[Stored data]

....

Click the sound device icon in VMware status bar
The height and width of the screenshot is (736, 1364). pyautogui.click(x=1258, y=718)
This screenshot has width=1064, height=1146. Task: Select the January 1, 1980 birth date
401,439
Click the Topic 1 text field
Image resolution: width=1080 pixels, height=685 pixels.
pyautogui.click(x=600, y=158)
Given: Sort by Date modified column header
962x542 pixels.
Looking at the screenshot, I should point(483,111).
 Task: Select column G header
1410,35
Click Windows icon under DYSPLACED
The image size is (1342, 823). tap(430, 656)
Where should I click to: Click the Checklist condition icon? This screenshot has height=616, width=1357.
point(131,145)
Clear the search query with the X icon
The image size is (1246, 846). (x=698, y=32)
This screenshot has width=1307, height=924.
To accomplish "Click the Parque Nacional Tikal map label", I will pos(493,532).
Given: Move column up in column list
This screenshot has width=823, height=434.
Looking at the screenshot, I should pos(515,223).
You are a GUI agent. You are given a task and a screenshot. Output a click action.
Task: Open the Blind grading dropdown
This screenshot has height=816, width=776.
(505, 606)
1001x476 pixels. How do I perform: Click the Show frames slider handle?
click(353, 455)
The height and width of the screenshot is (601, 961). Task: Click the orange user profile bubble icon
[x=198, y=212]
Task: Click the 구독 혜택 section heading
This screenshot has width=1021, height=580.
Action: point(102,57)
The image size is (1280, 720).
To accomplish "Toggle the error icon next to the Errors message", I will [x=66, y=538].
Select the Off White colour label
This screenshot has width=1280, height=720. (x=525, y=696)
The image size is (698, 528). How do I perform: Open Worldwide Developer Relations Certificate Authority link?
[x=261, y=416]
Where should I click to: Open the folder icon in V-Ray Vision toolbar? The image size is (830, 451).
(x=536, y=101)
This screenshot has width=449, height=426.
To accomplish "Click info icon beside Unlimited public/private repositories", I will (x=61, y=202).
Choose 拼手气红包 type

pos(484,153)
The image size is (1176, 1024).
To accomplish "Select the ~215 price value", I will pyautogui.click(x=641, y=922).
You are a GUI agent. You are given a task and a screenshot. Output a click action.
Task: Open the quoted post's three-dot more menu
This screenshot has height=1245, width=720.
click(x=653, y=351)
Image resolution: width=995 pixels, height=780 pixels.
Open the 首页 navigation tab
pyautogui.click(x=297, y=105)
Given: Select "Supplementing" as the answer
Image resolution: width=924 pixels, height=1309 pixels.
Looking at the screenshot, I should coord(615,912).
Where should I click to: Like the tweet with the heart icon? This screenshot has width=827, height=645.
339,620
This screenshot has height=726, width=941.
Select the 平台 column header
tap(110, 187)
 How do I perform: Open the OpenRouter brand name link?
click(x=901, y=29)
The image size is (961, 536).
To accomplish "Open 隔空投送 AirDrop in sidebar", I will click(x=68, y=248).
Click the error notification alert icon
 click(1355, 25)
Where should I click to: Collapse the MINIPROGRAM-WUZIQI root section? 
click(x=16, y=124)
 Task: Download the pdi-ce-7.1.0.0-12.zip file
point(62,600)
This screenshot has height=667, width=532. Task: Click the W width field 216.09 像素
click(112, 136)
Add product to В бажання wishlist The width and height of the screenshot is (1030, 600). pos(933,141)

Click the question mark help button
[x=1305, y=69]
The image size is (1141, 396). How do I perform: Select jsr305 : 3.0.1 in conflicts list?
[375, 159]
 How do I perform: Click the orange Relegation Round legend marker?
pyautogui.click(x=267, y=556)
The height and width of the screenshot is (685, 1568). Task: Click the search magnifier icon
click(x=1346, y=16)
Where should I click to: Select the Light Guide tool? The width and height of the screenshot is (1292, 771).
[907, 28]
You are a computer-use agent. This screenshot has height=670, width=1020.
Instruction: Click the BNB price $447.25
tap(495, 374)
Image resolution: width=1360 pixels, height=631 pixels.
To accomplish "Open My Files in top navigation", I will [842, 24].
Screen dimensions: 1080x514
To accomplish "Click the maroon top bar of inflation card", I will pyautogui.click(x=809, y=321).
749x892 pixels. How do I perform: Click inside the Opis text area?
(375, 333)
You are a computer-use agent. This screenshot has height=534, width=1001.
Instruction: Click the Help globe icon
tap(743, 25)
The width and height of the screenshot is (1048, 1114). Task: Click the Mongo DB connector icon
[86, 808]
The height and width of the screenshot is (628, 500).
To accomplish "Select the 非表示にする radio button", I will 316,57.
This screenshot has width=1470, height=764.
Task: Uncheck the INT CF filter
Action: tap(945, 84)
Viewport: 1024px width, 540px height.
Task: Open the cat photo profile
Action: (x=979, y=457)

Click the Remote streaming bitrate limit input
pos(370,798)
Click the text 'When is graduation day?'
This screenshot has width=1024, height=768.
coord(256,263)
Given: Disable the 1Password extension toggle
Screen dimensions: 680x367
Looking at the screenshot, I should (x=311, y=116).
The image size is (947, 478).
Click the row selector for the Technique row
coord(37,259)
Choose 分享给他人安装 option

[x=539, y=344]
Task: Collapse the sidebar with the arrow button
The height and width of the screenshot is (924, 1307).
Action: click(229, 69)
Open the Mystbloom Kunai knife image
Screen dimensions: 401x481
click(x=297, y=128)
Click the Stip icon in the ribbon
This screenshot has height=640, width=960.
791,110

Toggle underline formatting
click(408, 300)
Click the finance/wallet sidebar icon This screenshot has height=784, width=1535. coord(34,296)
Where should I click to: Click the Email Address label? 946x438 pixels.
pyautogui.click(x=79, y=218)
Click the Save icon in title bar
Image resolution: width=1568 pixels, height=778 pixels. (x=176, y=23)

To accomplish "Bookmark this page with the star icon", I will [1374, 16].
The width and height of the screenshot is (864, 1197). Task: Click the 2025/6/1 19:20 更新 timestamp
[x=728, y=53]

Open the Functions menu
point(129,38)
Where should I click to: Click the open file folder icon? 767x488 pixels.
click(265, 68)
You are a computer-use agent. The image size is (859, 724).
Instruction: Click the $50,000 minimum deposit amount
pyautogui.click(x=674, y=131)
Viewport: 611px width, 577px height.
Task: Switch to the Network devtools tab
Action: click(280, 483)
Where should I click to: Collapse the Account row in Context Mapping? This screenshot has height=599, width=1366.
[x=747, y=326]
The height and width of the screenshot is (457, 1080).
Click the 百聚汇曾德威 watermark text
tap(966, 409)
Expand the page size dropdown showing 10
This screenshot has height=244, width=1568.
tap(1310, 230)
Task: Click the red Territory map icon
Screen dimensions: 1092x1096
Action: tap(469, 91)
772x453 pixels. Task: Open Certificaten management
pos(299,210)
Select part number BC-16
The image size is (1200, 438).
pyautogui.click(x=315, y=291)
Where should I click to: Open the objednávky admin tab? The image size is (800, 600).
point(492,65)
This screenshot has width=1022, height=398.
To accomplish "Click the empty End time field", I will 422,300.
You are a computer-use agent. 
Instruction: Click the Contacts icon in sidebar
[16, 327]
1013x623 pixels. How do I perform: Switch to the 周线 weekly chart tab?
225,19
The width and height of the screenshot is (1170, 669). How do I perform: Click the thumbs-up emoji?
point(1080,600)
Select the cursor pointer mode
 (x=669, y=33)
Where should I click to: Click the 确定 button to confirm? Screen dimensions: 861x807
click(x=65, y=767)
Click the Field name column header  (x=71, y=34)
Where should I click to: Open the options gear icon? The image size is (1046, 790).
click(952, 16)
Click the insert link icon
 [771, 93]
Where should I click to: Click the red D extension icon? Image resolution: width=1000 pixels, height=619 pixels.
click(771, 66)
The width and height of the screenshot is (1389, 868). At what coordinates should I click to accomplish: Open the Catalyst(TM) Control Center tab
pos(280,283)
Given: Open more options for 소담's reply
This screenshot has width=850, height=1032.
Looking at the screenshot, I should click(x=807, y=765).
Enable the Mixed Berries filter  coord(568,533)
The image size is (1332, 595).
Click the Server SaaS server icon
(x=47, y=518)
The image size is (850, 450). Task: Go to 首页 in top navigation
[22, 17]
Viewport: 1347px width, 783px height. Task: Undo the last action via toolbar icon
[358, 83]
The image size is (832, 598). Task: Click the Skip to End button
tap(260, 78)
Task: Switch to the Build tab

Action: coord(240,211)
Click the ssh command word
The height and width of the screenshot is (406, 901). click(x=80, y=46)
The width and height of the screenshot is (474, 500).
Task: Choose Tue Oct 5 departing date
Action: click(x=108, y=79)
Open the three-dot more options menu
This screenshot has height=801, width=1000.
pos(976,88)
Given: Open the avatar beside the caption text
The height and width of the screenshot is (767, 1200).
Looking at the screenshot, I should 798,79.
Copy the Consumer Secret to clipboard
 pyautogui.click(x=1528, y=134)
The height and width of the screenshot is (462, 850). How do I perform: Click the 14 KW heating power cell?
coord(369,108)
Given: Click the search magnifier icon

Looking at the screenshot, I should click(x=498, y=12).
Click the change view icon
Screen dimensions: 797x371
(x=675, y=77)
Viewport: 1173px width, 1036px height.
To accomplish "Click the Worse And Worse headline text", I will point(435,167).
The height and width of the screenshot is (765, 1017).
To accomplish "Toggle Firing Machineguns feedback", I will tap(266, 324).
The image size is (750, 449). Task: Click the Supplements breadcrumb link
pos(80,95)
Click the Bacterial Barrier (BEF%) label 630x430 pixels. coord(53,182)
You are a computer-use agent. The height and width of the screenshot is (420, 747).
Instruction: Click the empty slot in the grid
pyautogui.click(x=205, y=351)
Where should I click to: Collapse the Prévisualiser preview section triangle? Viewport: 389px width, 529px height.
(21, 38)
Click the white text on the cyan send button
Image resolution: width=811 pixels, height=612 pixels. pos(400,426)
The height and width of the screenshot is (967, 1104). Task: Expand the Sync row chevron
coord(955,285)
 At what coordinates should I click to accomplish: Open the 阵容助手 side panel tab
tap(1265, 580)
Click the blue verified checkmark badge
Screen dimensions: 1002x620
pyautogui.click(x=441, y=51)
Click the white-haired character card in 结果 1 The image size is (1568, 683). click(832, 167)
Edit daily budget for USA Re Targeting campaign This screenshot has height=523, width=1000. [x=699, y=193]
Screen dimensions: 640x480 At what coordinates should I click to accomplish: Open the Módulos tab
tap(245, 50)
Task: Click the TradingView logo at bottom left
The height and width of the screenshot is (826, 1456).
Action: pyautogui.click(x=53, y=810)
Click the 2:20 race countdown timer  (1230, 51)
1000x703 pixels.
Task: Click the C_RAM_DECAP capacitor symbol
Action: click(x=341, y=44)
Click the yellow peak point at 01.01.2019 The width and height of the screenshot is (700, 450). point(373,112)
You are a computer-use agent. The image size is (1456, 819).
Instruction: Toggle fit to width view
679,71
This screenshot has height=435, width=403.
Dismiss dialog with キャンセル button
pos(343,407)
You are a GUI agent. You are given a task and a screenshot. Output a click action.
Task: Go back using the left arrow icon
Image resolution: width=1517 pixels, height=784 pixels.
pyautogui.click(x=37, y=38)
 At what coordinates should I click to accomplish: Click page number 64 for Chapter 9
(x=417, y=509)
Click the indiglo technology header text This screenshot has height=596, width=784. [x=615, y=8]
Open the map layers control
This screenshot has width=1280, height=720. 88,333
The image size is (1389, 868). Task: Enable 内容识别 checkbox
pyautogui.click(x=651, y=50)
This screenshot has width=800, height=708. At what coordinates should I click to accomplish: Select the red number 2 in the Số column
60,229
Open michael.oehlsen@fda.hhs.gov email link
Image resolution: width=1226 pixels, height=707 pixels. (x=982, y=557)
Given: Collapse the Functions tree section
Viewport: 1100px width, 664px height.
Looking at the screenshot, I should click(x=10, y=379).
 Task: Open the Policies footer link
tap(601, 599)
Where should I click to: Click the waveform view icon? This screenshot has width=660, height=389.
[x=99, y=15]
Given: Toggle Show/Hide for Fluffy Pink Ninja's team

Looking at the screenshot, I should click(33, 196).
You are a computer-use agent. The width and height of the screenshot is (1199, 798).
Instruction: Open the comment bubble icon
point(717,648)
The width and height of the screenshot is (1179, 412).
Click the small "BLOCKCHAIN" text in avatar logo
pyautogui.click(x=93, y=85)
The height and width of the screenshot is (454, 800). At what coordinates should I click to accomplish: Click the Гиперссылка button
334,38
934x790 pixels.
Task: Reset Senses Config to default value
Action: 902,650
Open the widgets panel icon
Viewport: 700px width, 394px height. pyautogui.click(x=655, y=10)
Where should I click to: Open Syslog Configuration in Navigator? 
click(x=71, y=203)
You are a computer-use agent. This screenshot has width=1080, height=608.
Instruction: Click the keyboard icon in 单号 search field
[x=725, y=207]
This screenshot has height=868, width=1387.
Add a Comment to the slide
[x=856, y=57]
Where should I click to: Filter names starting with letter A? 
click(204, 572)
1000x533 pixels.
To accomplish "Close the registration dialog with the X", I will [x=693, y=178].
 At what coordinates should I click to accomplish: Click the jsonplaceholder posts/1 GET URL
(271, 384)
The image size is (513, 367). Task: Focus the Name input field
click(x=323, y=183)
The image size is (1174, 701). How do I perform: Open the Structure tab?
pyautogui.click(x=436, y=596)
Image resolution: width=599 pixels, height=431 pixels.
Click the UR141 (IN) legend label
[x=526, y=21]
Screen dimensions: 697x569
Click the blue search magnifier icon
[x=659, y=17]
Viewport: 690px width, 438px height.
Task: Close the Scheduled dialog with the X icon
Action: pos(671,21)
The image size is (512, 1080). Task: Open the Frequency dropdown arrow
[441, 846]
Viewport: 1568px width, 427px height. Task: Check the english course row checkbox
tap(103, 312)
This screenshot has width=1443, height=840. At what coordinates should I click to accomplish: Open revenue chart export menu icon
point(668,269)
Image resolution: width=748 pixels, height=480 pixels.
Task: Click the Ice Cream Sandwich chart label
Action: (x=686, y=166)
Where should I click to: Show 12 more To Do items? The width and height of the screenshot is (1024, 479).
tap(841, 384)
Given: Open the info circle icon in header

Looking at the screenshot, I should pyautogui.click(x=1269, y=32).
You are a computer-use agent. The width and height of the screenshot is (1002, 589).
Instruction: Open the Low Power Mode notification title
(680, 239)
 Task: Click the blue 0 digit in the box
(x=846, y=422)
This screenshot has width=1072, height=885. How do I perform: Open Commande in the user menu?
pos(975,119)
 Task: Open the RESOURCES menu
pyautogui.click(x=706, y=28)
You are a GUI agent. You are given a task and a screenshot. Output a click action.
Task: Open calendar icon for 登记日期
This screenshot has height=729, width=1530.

....

- Problem description: Starting from the data above, filter for lines with "card" and copy each one.

- Your solution:
To accomplish "Click the maroon top bar of inflation card", I will pyautogui.click(x=809, y=321).
Click the white-haired character card in 结果 1 The image size is (1568, 683). click(832, 167)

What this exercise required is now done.